Credit Mix: Types of Credit. The best mix of credit is a combination of a store credit card and a major credit card such as a Visa or MasterCard.
Number of Trades on File. Too many credit cards and loans may also lower an individual’s credit score. By having only a few trade lines, an individual’s credit score may be improved.
Credit Inactivity. Using credit responsibly is one of the fastest ways to increase a credit score. Unfortunately, those who only use cash to make purchases can have a lower credit score than those who regularly use credit.
As you can see from this illustration-purpose table, there are factors that you cannot impact, as the only thing that impacts them is time. Others require quite some time to fix, such as past missed payments on credit cards that stay on file for quite some time. However, there are a few factors that can be improved quite easily. For example, you can see if you can do any of the following immediately:
Reduce the number of credit cards. Do you potentially have cards you barely use that you can cancel?
If you have a credit card from a bank, do you also have a credit card from a major department store? I know having an extra card in your wallet from a retailer you barely use may be a trouble for some, but it can help improve your credit score.
Do you have a savings account in addition to a checking account?
Can you reduce debt utilization for your cards? It could be possible that you are using your credits cards to a maximum because of the points or cashback on those. However, reducing credit utilization may help increase your credit score.
It makes sense to buy a one-month subscription to one of the credit bureaus to see your credit report. There, you can double-check any past problems you might not be aware of (such as missed payments on credit cards). This helps be more mindful in the future. Also, you may spot any omitted information or any information that is not correct. If you spot any inconsistencies, it is worth contacting the credit bureau and correcting them by providing documents proving your point. Such changes may relate to occupation, years in the job, etc., and help improve your credit score. Also, when accessing your file, you can see all the different factors the credit bureaus take into consideration for calculating your credit score (though they will not share information on what particular impact each of the factors has.) Lastly, god forbid, you may uncover any fraud uses of your information for credit lines that you are not even aware of.

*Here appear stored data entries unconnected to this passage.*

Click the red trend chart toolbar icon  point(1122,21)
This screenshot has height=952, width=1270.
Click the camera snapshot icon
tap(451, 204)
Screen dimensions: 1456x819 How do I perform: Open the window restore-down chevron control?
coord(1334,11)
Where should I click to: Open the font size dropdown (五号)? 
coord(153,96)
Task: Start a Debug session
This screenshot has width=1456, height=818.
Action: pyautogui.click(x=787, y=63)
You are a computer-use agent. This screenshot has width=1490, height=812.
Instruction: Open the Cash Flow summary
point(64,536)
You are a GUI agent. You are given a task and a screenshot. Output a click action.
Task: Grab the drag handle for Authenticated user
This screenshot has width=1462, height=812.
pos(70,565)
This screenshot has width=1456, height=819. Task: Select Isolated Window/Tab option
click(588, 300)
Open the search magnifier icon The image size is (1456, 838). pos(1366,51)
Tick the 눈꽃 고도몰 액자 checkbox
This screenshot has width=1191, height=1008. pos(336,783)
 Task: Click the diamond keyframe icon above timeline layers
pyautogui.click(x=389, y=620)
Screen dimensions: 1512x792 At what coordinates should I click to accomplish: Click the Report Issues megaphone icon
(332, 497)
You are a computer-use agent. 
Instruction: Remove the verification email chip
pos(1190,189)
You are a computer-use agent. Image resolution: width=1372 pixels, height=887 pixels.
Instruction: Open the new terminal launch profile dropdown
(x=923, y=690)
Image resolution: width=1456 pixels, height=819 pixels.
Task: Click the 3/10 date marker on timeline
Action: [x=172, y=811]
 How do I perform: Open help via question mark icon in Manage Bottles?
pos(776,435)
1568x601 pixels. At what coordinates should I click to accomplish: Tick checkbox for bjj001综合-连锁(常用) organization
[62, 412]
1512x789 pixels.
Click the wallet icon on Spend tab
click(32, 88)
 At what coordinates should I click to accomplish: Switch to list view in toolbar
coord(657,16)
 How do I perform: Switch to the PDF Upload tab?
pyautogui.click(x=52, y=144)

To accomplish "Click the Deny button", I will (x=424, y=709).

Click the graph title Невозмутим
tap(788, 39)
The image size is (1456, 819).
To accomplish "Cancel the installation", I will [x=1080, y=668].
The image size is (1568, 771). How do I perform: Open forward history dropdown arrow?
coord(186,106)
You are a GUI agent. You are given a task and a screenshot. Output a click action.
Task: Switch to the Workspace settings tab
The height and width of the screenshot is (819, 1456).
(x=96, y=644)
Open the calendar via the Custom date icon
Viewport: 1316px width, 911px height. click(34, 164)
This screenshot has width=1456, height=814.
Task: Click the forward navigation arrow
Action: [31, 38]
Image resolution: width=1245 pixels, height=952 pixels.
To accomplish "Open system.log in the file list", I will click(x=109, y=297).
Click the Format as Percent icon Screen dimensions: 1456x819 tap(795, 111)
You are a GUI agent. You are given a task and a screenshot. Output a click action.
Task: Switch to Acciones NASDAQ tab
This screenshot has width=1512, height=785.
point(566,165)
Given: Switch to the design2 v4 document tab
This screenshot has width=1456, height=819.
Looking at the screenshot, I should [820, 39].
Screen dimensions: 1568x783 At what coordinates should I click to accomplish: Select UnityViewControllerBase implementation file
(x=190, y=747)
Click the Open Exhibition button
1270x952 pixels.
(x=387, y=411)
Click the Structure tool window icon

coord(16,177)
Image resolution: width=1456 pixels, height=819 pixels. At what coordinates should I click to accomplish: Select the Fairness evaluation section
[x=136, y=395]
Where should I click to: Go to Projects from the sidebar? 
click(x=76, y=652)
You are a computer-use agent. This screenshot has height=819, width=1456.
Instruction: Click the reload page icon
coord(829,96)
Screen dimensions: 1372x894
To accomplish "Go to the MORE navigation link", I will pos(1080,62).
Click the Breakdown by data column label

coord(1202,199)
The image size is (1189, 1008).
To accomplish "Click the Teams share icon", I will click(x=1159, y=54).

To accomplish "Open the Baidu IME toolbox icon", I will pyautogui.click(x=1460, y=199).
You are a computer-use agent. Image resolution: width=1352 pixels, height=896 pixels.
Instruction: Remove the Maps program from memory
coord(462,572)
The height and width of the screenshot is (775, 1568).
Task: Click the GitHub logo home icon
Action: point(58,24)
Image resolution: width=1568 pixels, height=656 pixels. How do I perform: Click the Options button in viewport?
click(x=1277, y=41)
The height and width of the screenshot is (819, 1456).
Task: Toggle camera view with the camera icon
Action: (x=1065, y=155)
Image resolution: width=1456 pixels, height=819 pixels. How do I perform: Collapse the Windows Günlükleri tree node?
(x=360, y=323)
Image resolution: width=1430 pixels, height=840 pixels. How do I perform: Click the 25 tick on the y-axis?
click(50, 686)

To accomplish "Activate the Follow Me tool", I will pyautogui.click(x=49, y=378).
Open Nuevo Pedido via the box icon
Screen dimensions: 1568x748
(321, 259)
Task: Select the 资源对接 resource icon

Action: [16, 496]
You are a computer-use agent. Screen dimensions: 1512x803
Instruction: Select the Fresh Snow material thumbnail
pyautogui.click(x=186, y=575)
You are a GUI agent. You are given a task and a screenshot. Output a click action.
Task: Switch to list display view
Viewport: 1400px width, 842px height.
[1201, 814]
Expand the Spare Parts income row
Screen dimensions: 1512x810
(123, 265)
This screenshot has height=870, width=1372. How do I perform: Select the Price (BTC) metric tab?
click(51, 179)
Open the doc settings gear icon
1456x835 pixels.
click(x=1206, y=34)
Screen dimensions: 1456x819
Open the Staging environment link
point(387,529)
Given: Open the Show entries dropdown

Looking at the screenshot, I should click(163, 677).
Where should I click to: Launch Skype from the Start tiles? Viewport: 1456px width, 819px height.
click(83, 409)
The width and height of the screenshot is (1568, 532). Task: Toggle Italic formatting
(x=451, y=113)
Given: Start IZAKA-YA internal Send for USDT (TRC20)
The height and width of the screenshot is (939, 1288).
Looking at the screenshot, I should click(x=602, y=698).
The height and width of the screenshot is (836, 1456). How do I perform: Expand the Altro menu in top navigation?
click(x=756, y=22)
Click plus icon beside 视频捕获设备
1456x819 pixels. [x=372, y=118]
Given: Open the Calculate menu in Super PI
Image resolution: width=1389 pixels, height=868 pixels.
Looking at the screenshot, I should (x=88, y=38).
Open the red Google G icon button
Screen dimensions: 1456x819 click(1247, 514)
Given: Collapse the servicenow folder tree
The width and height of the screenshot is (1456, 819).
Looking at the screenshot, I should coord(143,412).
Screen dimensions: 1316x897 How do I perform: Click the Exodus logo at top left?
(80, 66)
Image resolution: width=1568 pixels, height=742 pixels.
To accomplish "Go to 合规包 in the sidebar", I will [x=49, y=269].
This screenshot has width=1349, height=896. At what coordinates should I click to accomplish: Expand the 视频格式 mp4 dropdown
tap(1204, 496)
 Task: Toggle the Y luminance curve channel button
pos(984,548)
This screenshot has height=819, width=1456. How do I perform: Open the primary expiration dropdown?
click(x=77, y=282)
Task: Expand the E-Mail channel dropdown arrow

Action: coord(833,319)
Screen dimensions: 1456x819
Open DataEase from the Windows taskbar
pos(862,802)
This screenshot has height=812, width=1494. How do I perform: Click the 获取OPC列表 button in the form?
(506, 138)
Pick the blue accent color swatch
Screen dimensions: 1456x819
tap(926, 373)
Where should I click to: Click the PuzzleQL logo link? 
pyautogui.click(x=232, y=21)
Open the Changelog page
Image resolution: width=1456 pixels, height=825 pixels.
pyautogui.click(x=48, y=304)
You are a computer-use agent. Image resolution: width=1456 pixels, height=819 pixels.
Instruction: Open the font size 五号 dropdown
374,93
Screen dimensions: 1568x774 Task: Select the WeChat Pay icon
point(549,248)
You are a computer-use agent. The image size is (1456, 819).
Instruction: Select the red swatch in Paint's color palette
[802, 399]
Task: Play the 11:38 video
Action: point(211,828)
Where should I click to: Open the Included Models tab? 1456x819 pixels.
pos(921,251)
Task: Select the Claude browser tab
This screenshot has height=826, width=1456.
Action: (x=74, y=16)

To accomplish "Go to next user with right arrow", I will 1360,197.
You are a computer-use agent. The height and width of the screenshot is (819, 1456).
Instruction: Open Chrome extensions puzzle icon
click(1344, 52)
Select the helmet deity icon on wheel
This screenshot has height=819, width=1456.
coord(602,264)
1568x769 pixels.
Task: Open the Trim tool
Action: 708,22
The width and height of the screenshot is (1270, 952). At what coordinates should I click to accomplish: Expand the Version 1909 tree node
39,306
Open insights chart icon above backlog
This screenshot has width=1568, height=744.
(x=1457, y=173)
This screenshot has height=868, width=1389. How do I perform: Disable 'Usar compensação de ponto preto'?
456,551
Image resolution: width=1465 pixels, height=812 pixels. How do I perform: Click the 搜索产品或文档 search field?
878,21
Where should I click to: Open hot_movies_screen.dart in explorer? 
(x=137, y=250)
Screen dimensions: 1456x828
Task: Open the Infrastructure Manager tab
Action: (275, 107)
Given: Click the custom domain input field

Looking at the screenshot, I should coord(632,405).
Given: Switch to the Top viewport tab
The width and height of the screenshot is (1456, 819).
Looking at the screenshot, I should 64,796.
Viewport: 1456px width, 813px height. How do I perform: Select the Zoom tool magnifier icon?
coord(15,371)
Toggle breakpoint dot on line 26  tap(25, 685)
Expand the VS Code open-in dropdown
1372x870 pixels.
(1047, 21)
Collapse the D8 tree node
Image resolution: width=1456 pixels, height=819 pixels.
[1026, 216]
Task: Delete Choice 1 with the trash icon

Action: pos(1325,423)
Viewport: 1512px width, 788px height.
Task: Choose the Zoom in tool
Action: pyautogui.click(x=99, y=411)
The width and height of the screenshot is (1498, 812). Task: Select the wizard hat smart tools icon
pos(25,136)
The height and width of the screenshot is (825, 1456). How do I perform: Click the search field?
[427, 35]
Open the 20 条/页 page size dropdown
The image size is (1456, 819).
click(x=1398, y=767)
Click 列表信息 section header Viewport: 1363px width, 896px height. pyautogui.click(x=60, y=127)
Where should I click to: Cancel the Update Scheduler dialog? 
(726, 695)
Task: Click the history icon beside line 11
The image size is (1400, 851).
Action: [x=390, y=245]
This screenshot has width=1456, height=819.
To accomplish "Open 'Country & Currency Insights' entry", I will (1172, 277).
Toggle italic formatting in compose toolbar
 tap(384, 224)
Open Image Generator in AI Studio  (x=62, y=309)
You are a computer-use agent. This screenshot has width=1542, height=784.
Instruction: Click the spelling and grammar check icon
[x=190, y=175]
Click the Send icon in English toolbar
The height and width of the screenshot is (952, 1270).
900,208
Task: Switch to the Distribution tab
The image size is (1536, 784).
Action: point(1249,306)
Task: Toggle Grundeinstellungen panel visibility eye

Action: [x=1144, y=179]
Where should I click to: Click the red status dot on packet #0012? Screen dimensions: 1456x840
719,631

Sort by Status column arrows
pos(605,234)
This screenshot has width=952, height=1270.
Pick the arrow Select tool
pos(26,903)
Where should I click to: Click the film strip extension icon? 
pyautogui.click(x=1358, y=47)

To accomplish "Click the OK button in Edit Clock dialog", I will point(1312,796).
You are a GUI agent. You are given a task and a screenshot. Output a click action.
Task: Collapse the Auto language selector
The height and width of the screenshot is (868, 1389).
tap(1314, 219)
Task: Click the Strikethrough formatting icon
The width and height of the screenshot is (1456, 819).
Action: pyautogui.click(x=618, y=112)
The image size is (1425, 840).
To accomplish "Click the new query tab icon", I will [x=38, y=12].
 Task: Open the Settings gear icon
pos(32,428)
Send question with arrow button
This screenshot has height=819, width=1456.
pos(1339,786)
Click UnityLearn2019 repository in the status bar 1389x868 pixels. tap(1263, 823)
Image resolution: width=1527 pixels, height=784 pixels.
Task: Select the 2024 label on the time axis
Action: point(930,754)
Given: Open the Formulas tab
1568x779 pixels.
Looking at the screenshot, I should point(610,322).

A credit report contains information that is kept on an individual’s file for a certain period of time. This can differ in different states in the USA and provinces in Canada, but the following chart illustrates how long both Equifax and Transunion usually keep specific information.
Years items kept on file
Credit transactions, from the date of last activity
Judgments, from the reporting date
Collections, from the first date of delinquency
Secured Loans, from the date opened
Bankruptcy, from the date of discharge
Consumer Proposal, from the date satisfied
Credit Counseling, from the date paid
In summary, a credit score is likely one of the key numbers in your life, especially when it comes to dealing with financial institutions and obtaining credit. It is important to know how a credit score is calculated, make sure to check your credit score file at least once a year, and see if it has deteriorated or improved. If your credit score is deteriorating, correcting the course is important to make sure you can obtain credit and get the best possible interest rates.